*** RECORDS FOR THIS TASK Section Begins ***

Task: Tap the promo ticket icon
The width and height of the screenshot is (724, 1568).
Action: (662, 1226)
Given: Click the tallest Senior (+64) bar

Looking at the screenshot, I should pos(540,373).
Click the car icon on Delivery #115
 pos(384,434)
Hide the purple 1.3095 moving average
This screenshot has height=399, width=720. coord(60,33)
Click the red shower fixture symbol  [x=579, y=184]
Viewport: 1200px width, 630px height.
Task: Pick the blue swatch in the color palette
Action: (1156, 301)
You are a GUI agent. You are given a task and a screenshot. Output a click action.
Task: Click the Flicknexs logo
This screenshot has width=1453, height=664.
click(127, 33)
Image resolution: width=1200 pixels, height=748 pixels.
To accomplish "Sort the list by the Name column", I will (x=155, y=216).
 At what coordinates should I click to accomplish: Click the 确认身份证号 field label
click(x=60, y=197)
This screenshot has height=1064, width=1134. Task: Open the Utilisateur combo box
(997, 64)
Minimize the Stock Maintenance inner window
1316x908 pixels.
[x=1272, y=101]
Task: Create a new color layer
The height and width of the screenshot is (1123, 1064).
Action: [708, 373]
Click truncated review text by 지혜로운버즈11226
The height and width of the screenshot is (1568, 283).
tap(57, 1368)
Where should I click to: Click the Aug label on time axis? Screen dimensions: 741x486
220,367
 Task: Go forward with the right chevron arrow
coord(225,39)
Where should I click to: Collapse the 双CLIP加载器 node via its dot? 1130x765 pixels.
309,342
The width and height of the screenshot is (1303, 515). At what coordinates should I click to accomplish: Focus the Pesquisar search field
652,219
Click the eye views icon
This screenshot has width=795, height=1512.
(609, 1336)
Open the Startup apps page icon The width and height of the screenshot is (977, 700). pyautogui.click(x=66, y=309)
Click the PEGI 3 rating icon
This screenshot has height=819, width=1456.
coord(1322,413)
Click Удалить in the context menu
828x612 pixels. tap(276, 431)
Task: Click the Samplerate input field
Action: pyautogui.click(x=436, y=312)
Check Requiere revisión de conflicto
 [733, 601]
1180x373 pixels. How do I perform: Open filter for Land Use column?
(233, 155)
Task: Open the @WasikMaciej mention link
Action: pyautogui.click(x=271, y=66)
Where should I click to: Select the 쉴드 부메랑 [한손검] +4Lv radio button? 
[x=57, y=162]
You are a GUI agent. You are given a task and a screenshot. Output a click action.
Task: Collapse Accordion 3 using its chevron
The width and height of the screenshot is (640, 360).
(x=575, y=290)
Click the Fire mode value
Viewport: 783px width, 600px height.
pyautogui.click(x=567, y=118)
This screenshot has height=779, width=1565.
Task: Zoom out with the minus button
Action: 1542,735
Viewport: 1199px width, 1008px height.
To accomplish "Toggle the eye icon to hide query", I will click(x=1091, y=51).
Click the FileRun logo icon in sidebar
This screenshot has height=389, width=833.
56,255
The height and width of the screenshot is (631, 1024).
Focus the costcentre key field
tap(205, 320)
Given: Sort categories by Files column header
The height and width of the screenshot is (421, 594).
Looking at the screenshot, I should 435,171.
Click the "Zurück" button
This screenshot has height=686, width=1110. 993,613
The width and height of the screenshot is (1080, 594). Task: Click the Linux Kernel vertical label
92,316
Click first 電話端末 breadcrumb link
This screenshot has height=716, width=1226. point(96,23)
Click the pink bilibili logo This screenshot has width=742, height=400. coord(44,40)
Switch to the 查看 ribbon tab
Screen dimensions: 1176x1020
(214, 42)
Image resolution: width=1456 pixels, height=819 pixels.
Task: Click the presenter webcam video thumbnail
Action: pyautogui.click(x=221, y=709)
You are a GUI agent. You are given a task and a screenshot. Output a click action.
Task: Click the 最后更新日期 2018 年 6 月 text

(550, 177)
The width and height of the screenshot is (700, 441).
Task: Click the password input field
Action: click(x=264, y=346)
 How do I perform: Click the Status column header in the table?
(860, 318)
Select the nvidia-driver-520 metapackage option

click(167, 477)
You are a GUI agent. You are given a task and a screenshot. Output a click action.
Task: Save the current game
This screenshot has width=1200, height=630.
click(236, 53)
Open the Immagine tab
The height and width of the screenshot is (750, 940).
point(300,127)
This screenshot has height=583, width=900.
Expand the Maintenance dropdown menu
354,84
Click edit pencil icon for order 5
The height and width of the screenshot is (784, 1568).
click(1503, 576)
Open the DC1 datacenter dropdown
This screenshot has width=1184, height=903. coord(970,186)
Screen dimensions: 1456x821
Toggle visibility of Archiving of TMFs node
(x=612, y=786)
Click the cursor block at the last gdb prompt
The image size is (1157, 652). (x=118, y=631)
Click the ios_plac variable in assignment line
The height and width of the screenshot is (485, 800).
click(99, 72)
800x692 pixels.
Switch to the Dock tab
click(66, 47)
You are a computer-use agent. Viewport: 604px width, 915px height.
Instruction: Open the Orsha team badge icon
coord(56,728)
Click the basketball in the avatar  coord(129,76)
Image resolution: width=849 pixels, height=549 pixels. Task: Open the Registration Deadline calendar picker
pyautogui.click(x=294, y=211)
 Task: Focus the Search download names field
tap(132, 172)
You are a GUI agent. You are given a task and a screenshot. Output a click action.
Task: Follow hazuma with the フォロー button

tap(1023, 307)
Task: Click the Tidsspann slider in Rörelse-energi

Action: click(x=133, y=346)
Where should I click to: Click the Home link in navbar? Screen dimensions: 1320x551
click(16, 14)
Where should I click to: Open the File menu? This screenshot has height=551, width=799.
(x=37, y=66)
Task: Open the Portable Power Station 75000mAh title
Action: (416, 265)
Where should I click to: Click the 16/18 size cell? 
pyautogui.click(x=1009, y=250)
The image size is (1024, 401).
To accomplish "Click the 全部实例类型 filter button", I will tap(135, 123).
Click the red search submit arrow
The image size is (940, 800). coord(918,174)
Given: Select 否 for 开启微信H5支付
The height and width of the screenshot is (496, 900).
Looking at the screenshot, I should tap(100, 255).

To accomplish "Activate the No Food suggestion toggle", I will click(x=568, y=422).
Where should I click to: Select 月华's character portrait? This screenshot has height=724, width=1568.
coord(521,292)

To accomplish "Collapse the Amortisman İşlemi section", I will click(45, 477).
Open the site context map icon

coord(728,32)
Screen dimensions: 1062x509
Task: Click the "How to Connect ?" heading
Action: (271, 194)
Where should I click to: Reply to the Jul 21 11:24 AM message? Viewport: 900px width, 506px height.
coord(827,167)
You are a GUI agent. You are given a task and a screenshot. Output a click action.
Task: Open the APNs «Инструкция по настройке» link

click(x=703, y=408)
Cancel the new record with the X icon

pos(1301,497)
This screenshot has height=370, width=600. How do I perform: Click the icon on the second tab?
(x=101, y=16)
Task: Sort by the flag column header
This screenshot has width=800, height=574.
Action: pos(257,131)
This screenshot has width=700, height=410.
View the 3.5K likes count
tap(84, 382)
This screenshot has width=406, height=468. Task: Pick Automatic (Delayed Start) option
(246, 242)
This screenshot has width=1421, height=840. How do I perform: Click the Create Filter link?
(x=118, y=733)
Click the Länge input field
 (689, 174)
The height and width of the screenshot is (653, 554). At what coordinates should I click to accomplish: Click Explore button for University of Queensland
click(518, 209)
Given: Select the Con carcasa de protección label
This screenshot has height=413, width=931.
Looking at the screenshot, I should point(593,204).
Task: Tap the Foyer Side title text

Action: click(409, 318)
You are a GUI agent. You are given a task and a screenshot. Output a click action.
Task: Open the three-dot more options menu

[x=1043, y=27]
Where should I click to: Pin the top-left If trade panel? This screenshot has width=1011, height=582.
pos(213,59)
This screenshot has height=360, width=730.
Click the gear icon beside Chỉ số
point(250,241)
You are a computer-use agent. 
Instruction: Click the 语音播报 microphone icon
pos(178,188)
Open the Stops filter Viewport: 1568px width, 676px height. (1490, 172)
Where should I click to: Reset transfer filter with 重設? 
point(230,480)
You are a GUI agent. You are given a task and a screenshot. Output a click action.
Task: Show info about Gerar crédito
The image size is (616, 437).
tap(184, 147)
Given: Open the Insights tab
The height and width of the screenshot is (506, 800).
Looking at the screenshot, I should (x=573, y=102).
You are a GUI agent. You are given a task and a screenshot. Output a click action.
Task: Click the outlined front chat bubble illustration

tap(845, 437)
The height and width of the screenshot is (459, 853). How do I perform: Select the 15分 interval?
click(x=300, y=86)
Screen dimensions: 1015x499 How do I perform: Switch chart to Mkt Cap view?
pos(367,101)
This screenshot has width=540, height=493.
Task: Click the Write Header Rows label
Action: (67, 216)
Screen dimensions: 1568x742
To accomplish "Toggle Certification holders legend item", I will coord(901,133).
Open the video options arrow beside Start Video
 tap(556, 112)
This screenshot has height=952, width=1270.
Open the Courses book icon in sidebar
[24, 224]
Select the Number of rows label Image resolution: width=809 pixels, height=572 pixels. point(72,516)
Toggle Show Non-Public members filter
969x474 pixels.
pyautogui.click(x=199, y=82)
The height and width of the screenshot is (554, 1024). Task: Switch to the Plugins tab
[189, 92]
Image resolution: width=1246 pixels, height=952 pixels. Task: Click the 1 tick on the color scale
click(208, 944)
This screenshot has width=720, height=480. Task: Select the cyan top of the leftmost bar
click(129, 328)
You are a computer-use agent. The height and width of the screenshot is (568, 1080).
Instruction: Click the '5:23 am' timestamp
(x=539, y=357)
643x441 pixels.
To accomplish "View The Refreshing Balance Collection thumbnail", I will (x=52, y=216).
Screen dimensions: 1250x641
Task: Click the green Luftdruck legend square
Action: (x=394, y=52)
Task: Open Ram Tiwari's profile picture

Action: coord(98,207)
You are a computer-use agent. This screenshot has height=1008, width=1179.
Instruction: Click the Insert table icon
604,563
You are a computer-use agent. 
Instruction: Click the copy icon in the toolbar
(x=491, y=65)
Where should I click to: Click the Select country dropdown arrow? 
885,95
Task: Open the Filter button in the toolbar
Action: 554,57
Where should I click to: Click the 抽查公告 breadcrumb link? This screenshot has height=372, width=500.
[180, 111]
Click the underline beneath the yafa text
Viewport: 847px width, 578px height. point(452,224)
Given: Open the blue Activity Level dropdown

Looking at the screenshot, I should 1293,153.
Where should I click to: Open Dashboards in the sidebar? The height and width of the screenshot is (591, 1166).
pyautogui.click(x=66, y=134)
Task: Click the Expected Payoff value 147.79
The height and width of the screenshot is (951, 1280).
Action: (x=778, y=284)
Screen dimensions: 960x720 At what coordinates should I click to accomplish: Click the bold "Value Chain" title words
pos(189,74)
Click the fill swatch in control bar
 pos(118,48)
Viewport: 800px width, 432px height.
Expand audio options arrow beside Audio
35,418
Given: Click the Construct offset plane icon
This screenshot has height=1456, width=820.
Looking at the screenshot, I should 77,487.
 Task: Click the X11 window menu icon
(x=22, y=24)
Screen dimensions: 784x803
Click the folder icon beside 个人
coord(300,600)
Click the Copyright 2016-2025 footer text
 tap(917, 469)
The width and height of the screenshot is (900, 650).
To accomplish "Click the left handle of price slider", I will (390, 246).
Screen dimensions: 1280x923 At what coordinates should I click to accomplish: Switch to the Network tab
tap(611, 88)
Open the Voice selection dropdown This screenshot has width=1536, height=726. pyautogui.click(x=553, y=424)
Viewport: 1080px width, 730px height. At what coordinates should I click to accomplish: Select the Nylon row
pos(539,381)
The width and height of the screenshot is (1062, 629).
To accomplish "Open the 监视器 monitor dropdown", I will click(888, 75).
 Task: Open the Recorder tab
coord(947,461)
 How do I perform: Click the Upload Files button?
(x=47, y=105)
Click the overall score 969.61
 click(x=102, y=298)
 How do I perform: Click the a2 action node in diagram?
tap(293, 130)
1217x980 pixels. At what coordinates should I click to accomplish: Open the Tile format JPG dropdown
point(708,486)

*** RECORDS FOR THIS TASK Section Ends ***

→ TASK BRIEF: Send back an exact copy of only the lines from the line with "Click the fill swatch in control bar" up to and including the line with "Open the Voice" in the data above.

→ WRITTEN RESPONSE:
Click the fill swatch in control bar
 pos(118,48)
Viewport: 800px width, 432px height.
Expand audio options arrow beside Audio
35,418
Given: Click the Construct offset plane icon
This screenshot has height=1456, width=820.
Looking at the screenshot, I should 77,487.
 Task: Click the X11 window menu icon
(x=22, y=24)
Screen dimensions: 784x803
Click the folder icon beside 个人
coord(300,600)
Click the Copyright 2016-2025 footer text
 tap(917, 469)
The width and height of the screenshot is (900, 650).
To accomplish "Click the left handle of price slider", I will (390, 246).
Screen dimensions: 1280x923 At what coordinates should I click to accomplish: Switch to the Network tab
tap(611, 88)
Open the Voice selection dropdown This screenshot has width=1536, height=726. pyautogui.click(x=553, y=424)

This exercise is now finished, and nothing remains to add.